◆ **Instructions for the task**
Using the data beneath, show every line that includes the word "Server".

"""

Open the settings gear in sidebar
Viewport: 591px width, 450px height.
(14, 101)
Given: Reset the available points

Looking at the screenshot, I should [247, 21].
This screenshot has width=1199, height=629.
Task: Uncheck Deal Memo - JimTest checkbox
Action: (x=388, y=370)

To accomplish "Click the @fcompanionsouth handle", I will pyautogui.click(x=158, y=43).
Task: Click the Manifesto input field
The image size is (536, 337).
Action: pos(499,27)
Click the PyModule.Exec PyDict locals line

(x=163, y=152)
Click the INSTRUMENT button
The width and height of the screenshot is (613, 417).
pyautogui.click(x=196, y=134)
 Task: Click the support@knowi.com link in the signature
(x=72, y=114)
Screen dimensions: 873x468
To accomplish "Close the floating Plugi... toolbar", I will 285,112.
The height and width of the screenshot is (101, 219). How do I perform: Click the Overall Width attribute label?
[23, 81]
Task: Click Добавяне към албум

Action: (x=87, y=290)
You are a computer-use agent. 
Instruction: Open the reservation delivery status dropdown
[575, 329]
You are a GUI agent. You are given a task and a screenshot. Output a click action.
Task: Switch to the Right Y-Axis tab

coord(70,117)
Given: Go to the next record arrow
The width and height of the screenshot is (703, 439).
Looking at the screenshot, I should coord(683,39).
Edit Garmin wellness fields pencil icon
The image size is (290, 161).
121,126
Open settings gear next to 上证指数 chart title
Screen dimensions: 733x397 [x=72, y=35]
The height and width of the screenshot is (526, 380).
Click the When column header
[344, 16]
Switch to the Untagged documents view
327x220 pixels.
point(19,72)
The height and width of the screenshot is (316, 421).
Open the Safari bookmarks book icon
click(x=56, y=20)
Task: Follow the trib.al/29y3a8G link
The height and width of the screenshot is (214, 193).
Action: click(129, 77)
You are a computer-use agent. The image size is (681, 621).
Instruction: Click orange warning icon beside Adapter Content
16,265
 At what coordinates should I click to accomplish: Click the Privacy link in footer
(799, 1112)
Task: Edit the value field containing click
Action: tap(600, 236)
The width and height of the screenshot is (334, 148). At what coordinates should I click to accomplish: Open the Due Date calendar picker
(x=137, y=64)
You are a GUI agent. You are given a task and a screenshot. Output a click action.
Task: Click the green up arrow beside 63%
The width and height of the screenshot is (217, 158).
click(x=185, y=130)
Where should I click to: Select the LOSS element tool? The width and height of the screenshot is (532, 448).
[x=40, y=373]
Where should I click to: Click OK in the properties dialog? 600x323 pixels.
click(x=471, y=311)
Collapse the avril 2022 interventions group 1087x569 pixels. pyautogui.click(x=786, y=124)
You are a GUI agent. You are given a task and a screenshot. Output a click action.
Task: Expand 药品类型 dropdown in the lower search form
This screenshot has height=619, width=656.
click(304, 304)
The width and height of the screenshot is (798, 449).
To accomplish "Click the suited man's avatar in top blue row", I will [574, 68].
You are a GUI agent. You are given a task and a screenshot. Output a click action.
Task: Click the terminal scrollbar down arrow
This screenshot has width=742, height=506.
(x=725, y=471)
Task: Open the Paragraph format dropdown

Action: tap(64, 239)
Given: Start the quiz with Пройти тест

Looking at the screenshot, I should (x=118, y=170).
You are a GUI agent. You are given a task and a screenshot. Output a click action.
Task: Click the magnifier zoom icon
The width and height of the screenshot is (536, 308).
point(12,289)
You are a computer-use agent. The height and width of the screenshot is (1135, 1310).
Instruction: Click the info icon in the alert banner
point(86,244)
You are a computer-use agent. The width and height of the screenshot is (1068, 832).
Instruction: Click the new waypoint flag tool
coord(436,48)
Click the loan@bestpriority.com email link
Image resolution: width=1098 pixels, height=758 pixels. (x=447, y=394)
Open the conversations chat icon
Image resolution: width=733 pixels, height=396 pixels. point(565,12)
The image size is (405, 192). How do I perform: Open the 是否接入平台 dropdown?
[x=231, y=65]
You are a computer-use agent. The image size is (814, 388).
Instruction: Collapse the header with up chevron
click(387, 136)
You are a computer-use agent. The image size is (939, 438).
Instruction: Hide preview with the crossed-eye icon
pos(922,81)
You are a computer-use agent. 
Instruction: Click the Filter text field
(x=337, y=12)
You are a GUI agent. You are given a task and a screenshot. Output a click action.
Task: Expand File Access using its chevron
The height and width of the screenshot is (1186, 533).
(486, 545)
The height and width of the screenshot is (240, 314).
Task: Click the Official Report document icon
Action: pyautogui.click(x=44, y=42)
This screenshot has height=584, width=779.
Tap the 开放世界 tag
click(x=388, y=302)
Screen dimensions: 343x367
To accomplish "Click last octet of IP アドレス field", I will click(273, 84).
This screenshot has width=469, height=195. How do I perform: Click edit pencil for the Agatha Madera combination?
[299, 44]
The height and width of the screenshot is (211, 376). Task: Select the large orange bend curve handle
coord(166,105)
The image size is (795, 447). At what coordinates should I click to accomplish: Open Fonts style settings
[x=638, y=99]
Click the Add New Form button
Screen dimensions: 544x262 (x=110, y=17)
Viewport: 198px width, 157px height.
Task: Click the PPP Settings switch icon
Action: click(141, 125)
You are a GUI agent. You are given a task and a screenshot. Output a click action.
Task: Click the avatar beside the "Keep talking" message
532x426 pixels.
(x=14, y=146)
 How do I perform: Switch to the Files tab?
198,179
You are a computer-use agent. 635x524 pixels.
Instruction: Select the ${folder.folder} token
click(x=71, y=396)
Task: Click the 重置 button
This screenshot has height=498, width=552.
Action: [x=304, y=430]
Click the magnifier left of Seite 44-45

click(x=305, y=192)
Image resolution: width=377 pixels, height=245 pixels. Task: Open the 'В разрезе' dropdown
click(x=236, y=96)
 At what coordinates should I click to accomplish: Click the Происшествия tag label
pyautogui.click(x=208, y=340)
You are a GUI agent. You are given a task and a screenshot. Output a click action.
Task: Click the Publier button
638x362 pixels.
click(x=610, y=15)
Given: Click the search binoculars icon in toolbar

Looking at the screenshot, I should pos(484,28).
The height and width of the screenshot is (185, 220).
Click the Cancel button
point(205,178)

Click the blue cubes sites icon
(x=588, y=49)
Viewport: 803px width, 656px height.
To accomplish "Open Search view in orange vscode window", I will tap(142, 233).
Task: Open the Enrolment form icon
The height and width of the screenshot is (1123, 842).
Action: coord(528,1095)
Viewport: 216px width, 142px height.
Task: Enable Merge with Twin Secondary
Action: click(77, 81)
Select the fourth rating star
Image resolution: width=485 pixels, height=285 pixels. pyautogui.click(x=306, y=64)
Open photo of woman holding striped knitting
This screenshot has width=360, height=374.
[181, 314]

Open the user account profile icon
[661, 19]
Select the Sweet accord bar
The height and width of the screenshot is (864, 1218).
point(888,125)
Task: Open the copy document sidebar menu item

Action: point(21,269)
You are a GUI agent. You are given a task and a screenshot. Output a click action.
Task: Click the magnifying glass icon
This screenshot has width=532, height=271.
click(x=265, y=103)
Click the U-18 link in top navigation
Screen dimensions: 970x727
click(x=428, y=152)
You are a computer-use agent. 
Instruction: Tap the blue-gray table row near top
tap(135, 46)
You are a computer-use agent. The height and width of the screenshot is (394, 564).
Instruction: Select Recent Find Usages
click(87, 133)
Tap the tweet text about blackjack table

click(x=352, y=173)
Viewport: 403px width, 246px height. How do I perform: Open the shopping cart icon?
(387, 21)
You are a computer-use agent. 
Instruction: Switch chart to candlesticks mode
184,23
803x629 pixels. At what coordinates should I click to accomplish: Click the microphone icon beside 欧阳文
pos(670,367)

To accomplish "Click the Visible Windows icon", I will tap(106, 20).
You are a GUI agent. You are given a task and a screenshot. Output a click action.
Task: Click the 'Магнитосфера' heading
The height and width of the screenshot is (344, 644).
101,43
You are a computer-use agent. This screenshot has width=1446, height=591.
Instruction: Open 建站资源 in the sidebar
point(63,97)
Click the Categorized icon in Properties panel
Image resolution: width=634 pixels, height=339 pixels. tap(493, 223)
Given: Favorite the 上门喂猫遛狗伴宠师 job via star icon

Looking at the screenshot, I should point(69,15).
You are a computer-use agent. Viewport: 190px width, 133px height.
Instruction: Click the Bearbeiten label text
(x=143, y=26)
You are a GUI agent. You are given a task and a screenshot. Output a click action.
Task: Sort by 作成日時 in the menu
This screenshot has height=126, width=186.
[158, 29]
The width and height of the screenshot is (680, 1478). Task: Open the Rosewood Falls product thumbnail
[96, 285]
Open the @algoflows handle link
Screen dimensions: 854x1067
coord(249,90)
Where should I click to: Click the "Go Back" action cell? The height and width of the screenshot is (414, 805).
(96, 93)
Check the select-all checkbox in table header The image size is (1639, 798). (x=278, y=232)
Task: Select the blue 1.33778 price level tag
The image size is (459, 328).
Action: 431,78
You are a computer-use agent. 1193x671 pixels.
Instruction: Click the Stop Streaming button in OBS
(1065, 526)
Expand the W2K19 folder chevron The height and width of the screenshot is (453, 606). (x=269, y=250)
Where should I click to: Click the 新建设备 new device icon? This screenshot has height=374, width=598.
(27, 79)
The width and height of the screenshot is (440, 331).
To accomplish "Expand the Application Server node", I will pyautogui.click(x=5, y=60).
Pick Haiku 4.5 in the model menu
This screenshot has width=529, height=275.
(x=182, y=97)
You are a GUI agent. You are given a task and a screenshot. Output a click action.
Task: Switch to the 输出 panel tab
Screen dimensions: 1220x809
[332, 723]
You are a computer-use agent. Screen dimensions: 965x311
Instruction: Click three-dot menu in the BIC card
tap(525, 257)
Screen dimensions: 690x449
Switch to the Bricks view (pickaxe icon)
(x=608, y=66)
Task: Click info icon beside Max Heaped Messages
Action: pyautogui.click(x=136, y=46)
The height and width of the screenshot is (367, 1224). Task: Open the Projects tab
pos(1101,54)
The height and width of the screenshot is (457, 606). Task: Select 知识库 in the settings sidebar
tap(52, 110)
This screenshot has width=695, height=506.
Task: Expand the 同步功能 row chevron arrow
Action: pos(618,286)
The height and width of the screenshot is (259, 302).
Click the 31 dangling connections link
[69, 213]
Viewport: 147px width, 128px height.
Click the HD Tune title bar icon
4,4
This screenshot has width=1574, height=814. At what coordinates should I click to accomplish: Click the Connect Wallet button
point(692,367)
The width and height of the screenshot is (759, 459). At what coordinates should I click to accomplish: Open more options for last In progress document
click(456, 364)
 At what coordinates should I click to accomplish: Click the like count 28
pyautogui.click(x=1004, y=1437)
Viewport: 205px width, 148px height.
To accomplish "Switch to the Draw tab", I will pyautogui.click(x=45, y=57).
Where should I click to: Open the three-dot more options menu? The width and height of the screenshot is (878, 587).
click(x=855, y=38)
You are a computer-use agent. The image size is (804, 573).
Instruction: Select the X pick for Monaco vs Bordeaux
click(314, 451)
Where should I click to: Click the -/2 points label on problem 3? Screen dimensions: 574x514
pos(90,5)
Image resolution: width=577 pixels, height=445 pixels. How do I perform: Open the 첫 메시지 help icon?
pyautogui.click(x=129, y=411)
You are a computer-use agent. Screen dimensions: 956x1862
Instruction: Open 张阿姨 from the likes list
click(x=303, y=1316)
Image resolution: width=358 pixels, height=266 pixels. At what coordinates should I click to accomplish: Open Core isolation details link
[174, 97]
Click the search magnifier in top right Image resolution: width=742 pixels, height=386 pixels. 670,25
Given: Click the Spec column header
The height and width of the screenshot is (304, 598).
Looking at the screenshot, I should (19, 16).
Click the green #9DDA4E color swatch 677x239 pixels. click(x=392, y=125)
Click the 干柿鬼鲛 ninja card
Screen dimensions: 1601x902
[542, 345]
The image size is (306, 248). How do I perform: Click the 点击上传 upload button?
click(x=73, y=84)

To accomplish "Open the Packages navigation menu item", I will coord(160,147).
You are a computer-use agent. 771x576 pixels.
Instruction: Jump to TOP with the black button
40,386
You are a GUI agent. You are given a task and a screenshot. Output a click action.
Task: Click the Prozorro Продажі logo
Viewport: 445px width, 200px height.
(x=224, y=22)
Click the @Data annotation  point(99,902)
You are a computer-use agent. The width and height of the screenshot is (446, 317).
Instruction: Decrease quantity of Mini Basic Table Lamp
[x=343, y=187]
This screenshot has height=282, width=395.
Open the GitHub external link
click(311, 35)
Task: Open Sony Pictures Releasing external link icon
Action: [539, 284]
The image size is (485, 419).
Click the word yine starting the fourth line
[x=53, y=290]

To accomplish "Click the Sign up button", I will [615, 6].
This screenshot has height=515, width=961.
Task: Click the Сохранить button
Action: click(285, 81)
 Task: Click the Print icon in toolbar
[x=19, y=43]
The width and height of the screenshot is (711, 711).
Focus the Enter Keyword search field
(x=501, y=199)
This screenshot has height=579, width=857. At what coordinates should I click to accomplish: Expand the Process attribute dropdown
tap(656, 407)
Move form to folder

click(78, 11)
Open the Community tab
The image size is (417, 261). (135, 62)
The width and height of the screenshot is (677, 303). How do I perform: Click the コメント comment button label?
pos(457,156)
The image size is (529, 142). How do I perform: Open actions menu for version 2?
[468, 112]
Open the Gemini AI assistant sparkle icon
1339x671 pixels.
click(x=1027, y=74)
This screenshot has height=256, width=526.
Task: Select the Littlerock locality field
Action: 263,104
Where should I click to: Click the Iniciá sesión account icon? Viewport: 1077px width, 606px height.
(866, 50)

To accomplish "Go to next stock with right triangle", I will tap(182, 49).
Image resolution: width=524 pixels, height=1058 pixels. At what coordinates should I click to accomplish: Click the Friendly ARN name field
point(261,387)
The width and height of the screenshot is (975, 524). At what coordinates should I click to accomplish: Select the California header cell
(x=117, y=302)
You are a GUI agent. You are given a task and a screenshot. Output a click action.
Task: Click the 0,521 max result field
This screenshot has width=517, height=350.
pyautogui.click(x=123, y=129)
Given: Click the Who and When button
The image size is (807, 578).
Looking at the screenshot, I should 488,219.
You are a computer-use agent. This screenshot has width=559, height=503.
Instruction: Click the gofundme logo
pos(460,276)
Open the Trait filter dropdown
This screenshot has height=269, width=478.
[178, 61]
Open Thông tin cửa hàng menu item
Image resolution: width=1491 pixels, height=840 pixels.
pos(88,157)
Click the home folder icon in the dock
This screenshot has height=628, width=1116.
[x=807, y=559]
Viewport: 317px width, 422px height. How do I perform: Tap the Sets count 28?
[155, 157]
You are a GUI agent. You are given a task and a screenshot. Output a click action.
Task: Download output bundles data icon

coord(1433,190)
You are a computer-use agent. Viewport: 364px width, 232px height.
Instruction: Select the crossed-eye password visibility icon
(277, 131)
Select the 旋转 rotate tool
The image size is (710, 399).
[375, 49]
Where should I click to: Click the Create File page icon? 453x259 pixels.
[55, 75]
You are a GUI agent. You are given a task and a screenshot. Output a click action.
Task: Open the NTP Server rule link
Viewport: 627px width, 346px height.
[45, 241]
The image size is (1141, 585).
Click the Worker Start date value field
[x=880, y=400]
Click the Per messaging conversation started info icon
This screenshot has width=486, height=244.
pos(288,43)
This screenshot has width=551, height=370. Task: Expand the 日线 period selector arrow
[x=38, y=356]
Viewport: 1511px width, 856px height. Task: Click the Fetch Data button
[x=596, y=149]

"""

◆ **Solution to the exercise**
To accomplish "Expand the Application Server node", I will pyautogui.click(x=5, y=60).
Task: Open the NTP Server rule link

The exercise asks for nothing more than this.